Correctionnelle de Saint-Pierre.

Ecrit par Jules Bénard – le jeudi 21 août 2014 à 17H08
Christian Boyer est patron du GASP (gardiennage, alarme privée, sécurité), entreprise aujourd’hui interdite d’exercer. On comprend vite pourquoi au fur et à mesure que se déroule l’audience avec pas moins de 25 accusés à la barre.
Mais il faut préciser que sur les 25, il y a d’un côté le patron et ses deux adjoints et, en face, des « agents de sécurité » qui ont travaillé parce qu’ils avaient besoin de gagner leur vie. Une circonstance qui faisait bien les affaires de M. Boyer.

L’affaire a été découverte fortuitement. Lors du Leu Tempo Festival 2013, les gendarmes en patrouille aperçoivent une de leurs vieilles connaissances, Jean Mola, neuf condamnations au compteur pour trafic de stupéfiants, vols, violences diverses et recel. Un tendre. Quand il les voit, l’homme se débarrasse vite fait de sa combinaison d’agent de sécurité mais il est trop tard.

L’enquête mettra en avant que la société de M. Boyer n’en est pas à son coup d’essai. Quelques semaines après le Tempo, rebelote à la Plaine-des-Cafres où Miel-Vert est « sécurisé« par les mêmes intervenants.

L’enquête, très pointue, laisse apparaître que les agents n’ont pas fait l’objet de déclarations préalables à l’embauche et surtout que, bien plus grave, ils n’ont jamais été formés à leur métier. Or ce dernier est très réglementé.

On va de surprise en surprise. Ainsi, le sieur Mola, au casier chargé comme une mule, ne peut être employé en qualité d’agent de sécurité. Qu’à cela ne tienne, « il est responsable des équipes et agent d’encadrement ». Encadrement d’une profession dont il semble tout ignorer. Qui plus est, s’étonne le procureur Saunier, « employer un repris de justice en qualité d’encadrant ne laisse pas de surprendre ».

L’enquête laisse entrevoir des pratiques salariales surprenantes, des heures supplémentaires jamais payées, d’autres transformées en « heures de chiens » pour échapper aux taxes. Car certains vigiles tiraient des chiens soi-disant de défense sans jamais avoir été formés à cette délicate mission.

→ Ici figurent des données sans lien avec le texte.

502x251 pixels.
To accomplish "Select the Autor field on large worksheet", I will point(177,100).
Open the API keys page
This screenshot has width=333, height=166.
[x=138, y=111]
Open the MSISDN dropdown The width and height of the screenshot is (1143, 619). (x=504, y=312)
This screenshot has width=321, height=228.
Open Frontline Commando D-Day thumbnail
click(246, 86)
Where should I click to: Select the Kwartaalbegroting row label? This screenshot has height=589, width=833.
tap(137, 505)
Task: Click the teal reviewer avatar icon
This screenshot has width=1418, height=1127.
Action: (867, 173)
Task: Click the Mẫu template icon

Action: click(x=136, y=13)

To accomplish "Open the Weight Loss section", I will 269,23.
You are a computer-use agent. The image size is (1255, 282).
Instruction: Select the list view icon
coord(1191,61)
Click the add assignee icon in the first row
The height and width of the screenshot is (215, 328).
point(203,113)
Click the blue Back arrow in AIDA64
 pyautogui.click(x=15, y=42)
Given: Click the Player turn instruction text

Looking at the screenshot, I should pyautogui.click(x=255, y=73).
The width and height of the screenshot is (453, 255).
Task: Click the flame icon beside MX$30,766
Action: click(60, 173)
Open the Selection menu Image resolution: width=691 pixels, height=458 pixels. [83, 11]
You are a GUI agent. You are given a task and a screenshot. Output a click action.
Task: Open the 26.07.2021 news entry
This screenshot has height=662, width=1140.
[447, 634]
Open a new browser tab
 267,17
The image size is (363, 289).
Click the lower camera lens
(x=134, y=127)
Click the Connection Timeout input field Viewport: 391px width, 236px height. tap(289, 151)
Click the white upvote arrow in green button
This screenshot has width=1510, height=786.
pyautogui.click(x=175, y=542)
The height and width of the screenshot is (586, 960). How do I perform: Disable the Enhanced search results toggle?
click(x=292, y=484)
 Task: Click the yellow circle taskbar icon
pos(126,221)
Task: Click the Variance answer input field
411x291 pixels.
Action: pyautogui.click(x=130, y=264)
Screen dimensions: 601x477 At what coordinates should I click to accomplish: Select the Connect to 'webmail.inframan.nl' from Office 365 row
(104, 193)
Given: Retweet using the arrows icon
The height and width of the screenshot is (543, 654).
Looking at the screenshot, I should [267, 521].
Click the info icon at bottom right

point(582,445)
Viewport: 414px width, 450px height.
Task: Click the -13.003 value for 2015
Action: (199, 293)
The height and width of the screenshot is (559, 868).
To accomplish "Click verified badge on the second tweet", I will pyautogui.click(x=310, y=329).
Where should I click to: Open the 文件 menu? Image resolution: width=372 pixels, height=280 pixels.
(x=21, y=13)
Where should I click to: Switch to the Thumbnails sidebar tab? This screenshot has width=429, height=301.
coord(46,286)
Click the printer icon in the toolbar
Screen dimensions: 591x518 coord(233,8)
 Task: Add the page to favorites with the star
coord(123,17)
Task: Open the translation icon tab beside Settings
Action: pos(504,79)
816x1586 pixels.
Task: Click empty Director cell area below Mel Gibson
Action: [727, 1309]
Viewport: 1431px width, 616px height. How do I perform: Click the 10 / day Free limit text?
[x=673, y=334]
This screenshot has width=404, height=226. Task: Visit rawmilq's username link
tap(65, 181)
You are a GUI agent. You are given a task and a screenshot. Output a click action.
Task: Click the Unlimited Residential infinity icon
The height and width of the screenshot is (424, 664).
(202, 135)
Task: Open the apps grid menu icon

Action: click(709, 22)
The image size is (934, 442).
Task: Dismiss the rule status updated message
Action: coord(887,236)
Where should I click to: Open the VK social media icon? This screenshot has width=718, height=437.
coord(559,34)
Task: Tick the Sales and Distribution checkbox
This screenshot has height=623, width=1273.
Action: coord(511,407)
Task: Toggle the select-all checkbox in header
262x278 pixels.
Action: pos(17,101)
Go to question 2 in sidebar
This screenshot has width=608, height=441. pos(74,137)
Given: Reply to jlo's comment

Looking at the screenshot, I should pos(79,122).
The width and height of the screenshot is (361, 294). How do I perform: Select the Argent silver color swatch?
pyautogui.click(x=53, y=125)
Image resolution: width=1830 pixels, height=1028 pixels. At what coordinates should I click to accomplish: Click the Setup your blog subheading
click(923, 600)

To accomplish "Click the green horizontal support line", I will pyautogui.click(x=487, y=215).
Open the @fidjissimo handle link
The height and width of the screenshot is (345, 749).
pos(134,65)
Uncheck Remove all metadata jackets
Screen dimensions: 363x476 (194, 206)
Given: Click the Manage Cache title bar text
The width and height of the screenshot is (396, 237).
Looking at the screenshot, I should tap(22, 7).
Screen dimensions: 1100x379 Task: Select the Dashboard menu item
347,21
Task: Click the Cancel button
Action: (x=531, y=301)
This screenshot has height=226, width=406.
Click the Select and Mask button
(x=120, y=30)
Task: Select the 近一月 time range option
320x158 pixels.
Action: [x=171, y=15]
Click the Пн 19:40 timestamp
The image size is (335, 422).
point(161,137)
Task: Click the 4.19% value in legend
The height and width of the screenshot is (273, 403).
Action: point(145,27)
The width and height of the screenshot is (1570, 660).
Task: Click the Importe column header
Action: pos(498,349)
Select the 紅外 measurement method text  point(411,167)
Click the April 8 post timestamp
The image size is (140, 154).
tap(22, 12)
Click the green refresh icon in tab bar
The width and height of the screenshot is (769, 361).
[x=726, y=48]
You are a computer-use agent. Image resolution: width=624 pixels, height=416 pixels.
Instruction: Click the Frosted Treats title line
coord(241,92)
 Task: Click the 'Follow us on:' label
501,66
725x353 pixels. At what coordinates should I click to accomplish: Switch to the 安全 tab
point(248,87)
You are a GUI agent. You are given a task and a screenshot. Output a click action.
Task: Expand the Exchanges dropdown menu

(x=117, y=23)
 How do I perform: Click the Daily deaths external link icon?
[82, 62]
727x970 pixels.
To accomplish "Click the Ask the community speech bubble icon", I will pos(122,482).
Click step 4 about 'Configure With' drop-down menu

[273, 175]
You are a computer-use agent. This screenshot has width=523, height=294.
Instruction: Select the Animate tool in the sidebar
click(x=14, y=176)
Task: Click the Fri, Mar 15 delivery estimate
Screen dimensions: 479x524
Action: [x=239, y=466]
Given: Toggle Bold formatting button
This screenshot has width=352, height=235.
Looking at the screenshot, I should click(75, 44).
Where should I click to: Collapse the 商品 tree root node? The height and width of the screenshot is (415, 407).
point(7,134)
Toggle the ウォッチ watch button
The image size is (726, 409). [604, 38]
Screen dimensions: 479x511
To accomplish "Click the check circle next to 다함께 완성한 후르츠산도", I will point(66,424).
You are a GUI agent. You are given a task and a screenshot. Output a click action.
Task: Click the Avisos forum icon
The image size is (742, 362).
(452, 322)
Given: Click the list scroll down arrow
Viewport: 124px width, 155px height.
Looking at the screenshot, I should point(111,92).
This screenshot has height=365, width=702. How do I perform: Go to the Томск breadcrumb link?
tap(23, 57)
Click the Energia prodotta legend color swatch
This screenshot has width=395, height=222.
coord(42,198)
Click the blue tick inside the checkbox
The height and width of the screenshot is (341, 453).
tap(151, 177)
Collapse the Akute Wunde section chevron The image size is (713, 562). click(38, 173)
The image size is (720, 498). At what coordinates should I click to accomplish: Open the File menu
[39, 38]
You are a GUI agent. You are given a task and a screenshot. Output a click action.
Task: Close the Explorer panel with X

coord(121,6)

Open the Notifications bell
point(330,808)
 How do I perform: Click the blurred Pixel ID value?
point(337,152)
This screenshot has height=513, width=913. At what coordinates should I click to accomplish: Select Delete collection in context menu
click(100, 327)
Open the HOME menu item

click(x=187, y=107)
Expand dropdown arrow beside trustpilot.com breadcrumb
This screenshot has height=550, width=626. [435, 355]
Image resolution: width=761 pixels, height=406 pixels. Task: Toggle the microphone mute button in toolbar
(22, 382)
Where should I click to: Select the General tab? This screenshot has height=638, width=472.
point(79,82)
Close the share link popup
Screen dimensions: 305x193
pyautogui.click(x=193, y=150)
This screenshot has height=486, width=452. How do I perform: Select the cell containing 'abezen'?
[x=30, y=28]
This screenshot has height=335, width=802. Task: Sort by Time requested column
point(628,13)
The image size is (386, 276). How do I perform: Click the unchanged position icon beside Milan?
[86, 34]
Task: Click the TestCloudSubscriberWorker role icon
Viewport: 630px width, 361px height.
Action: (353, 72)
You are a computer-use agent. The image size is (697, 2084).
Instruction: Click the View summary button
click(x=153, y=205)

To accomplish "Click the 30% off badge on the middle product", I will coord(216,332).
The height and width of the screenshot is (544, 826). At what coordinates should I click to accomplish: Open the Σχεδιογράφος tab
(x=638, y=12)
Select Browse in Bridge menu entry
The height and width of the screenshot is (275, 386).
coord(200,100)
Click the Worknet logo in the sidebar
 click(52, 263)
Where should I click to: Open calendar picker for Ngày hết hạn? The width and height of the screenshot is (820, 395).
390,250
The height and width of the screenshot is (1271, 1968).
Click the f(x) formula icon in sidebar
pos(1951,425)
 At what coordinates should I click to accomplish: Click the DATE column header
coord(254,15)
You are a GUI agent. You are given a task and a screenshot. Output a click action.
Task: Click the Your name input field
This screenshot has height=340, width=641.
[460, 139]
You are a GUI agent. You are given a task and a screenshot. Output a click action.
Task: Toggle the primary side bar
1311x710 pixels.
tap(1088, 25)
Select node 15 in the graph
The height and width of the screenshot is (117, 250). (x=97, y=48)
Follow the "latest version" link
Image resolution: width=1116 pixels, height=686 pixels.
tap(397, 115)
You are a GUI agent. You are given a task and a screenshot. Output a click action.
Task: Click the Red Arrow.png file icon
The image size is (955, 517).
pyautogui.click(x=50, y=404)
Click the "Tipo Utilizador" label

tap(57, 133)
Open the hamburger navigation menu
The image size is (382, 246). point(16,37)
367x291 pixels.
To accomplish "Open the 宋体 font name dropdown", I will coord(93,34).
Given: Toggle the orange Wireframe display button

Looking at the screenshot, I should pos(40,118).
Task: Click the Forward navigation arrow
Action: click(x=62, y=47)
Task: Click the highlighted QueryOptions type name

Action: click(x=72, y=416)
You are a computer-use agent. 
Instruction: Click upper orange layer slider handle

Le représentant local de la CNAPS (Conseil national des activités privées de sécurité) est venu détailler par le menu les obligations légales auxquelles sont soumises les personnes se livrant au gardiennage et à la sécurité privée. Il en ressort que si M. Boyer avait bien l’autorisation d’ouvrir son entreprise, toutes les prescriptions légales ont joyeusement été passées à la trappe.
M. Boyer, qui est le seul à s’exprimer, a réponse à tout. Réponse souvent évasive, souvent surprenante aussi. Ainsi, à la demande de la présidente Tomasini sur l’emploi d’un repris de justice :
« C’est quelqu’un de confiance ». Ah bon !

C’est encore lui qui avoue qu’en tout, il emploie une quarantaine de personnes, dans les mêmes conditions. Mais ne pourra jamais expliquer pourquoi la mairie de Saint-Leu lui a confié un marché public sans jamais vérifier les compétences et autorisations d’exercer des uns et des autres. Surtout que certains concurrents semblent avoir fait des offres moins… illégales.
M. Boyer doit plus de 40.000 euros au fisc, et quelques dizaines de milliers à ses employés dont beaucoup, ce matin, étaient à la fois accusés et victimes de ses agissements financiers : « ils étaient d’accord pour travailler ».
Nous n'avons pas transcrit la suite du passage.